- **What to produce**
Can you quote, word for word, every line from the first line of the records below through the line containing "Click the Time", and nothing else?

- **Dataset**

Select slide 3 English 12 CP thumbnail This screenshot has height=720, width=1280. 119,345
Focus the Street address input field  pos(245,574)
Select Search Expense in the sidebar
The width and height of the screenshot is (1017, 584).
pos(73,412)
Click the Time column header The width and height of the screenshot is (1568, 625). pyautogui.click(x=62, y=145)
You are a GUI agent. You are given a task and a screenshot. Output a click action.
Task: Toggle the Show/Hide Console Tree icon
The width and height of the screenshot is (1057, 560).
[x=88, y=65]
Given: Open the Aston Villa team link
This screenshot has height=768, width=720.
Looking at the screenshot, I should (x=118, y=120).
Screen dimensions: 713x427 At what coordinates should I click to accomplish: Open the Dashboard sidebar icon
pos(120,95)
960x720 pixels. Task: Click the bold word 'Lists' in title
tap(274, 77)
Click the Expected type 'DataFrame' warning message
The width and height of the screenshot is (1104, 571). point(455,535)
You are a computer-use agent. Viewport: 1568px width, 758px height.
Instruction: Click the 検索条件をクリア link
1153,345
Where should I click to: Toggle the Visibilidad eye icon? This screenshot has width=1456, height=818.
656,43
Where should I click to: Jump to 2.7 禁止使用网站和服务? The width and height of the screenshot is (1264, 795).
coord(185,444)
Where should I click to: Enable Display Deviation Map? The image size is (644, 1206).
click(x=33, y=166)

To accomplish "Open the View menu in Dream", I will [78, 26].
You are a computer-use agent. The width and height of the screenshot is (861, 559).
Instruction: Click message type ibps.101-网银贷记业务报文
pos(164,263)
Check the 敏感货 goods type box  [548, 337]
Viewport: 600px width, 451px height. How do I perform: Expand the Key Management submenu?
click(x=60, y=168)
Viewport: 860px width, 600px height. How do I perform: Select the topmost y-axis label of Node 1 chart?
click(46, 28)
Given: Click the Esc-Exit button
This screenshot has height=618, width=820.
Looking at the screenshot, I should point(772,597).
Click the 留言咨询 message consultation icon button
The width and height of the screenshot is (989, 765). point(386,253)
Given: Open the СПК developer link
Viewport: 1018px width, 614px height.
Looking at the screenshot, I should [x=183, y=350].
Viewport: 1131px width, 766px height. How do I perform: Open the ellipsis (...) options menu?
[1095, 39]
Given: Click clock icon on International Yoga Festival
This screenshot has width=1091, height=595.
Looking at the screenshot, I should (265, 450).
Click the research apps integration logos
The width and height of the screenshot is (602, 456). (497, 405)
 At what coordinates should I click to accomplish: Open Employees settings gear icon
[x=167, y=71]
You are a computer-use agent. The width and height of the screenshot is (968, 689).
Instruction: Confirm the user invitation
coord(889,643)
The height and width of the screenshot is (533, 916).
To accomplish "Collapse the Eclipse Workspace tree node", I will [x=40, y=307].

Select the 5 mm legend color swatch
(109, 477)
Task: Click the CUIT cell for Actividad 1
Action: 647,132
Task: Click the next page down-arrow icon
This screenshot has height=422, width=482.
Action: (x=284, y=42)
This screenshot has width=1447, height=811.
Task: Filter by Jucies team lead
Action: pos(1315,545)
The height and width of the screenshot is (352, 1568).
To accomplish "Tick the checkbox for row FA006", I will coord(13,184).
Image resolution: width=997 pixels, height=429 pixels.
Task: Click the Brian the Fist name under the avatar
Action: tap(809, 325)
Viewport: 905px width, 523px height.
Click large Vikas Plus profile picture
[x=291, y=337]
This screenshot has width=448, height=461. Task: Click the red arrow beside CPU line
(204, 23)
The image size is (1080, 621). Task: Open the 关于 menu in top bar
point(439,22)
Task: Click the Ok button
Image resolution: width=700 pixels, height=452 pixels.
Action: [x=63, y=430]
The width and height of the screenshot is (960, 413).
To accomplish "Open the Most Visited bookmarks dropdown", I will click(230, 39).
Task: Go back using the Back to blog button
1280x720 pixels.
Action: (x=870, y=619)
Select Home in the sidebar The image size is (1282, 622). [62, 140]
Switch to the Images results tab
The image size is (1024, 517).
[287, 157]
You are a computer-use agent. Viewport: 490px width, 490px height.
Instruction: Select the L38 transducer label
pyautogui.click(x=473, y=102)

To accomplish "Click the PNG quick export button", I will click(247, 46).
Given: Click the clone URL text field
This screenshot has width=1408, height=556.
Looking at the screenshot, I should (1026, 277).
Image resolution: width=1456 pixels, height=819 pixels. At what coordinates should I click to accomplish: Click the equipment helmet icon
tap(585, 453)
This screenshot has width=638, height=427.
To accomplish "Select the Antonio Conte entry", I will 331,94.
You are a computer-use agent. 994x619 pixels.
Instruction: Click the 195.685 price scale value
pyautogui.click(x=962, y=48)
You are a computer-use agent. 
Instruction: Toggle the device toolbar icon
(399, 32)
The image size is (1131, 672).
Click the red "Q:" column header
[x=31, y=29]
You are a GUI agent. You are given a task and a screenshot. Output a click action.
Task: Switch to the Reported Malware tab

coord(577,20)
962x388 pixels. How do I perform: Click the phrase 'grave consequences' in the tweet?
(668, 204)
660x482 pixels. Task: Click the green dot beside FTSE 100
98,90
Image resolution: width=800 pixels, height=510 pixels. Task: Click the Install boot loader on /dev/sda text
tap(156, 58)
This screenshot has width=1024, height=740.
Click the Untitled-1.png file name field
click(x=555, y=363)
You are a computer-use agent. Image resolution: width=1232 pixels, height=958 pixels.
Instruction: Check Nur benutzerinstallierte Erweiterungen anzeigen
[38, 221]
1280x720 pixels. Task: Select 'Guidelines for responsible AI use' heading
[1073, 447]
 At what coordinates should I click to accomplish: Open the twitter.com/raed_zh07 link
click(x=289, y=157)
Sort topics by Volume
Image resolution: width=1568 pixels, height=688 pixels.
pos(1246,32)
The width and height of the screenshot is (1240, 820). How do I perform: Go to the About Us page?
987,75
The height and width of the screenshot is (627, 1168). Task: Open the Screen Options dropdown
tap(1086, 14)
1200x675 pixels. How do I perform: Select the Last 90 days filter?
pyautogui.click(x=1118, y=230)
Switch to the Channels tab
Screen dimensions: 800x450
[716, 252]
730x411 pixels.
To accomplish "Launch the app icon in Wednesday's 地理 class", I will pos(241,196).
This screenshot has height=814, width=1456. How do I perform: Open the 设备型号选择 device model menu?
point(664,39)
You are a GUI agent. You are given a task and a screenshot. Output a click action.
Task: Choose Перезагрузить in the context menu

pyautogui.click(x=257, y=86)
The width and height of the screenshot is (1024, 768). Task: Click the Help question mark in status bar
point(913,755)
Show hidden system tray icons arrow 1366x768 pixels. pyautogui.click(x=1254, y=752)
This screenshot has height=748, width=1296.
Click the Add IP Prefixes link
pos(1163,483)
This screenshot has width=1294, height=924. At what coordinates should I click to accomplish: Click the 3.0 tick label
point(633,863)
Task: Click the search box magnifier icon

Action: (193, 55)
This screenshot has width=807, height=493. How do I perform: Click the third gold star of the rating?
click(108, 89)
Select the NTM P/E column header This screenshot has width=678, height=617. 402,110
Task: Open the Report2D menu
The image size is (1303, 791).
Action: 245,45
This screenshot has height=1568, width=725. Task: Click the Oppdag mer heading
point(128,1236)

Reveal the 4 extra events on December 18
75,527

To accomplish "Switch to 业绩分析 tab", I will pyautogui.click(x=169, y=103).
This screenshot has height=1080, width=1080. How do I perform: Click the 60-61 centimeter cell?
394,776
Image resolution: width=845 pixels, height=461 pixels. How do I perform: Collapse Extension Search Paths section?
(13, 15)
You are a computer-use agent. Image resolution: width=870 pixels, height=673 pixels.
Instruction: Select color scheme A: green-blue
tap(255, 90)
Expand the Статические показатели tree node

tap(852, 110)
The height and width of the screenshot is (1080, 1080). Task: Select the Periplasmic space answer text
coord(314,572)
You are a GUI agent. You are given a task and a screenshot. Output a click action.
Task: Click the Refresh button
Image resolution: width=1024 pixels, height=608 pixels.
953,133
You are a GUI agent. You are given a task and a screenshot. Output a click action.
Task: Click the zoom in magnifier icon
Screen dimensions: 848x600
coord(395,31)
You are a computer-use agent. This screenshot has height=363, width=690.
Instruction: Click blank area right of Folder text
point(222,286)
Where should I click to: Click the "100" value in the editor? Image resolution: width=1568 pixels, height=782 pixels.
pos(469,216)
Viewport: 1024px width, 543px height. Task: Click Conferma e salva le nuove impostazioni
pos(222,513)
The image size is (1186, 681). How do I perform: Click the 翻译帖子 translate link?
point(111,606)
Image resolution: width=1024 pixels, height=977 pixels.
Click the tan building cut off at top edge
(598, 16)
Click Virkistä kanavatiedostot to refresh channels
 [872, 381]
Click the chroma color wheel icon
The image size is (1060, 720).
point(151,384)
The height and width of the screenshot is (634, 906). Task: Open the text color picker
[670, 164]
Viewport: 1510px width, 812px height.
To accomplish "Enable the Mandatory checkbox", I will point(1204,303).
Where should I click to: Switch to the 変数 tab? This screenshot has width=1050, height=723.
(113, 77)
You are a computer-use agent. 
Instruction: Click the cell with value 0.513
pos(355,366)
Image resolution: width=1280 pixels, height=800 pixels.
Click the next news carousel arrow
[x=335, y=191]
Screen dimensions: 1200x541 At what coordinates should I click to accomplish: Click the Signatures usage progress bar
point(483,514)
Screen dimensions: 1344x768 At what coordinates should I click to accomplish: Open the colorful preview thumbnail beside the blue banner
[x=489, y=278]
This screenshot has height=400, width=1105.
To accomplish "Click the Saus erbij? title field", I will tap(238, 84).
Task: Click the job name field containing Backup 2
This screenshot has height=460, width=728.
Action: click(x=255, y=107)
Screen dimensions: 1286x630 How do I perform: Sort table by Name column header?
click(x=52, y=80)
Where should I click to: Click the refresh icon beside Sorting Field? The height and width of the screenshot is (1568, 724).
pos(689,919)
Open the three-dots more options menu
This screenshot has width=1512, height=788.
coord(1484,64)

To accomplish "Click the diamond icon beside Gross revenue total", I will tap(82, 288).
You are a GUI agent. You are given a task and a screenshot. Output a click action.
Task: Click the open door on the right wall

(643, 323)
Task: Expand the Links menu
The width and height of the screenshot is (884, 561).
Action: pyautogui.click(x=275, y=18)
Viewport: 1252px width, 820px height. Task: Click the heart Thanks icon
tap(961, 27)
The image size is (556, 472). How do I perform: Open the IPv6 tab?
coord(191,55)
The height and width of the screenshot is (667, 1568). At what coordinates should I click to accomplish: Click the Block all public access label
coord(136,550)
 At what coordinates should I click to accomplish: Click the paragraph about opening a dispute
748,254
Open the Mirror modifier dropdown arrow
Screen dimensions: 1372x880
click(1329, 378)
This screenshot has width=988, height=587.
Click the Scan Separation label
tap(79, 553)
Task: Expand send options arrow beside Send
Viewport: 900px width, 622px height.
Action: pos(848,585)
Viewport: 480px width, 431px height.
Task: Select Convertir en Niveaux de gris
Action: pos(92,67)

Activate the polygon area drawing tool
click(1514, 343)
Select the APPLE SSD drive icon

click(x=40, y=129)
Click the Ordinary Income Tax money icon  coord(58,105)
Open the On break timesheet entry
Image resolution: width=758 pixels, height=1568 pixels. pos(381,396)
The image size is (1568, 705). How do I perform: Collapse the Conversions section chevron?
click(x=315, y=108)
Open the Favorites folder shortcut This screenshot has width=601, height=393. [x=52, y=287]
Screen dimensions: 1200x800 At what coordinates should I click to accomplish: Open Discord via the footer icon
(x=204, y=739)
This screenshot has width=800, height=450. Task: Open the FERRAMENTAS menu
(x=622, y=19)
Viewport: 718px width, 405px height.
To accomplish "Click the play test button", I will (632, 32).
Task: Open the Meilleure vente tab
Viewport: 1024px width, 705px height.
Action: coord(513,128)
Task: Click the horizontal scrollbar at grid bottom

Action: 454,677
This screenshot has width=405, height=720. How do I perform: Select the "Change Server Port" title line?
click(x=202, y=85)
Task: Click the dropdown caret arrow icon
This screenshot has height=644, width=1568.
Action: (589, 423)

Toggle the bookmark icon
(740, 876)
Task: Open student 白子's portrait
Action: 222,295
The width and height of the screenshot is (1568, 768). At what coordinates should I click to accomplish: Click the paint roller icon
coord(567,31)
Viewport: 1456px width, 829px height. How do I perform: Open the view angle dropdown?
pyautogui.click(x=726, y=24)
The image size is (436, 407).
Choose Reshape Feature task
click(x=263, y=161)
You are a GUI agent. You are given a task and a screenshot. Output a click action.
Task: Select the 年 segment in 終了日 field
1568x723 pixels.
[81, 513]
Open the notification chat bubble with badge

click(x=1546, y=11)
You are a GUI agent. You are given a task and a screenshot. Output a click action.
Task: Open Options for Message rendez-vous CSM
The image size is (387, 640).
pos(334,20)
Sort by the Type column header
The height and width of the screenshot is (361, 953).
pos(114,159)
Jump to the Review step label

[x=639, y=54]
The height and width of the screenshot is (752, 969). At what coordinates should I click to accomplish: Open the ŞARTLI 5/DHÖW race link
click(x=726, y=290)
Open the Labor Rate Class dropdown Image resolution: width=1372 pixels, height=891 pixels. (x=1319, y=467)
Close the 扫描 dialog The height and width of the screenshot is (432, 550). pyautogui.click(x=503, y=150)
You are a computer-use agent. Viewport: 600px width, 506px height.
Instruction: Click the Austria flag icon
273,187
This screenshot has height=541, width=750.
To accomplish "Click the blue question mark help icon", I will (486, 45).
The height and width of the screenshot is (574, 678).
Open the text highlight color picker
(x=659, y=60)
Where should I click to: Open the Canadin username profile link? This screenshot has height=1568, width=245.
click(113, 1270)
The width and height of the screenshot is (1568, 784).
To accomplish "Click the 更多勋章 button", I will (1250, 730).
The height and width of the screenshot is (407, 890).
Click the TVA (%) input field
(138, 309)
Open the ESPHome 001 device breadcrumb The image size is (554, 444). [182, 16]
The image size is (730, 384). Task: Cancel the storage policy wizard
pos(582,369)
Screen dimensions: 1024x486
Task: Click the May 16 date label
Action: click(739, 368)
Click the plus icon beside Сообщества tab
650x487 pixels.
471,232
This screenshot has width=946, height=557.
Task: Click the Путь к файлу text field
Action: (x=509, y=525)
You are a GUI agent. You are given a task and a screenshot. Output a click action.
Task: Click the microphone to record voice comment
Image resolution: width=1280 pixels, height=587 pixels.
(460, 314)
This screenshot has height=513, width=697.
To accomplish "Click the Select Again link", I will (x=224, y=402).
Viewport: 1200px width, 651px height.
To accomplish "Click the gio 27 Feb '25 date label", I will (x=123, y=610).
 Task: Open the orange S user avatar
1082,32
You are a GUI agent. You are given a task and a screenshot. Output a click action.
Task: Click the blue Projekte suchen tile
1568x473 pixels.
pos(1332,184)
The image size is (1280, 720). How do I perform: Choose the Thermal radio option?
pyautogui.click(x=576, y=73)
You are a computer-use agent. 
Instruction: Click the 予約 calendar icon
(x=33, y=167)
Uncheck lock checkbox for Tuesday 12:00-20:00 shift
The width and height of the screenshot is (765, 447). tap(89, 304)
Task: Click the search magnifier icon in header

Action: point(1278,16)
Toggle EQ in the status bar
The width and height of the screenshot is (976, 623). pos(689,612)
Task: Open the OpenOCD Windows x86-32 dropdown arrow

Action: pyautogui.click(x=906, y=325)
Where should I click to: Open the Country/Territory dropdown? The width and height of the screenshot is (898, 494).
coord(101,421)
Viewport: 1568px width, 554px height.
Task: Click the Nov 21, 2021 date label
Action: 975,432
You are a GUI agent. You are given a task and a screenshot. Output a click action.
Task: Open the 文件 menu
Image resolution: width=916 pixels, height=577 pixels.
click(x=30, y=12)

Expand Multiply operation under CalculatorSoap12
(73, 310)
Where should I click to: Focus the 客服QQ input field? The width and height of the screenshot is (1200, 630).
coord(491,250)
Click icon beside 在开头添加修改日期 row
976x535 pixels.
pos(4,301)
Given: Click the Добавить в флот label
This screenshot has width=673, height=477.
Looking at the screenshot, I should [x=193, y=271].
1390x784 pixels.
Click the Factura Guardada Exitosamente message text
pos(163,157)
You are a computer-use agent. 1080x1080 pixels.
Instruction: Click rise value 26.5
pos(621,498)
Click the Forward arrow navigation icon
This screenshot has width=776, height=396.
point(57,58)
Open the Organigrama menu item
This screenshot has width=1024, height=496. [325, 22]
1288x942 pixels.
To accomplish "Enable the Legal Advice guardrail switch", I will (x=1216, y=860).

- **Written response**
Select slide 3 English 12 CP thumbnail This screenshot has height=720, width=1280. 119,345
Focus the Street address input field  pos(245,574)
Select Search Expense in the sidebar
The width and height of the screenshot is (1017, 584).
pos(73,412)
Click the Time column header The width and height of the screenshot is (1568, 625). pyautogui.click(x=62, y=145)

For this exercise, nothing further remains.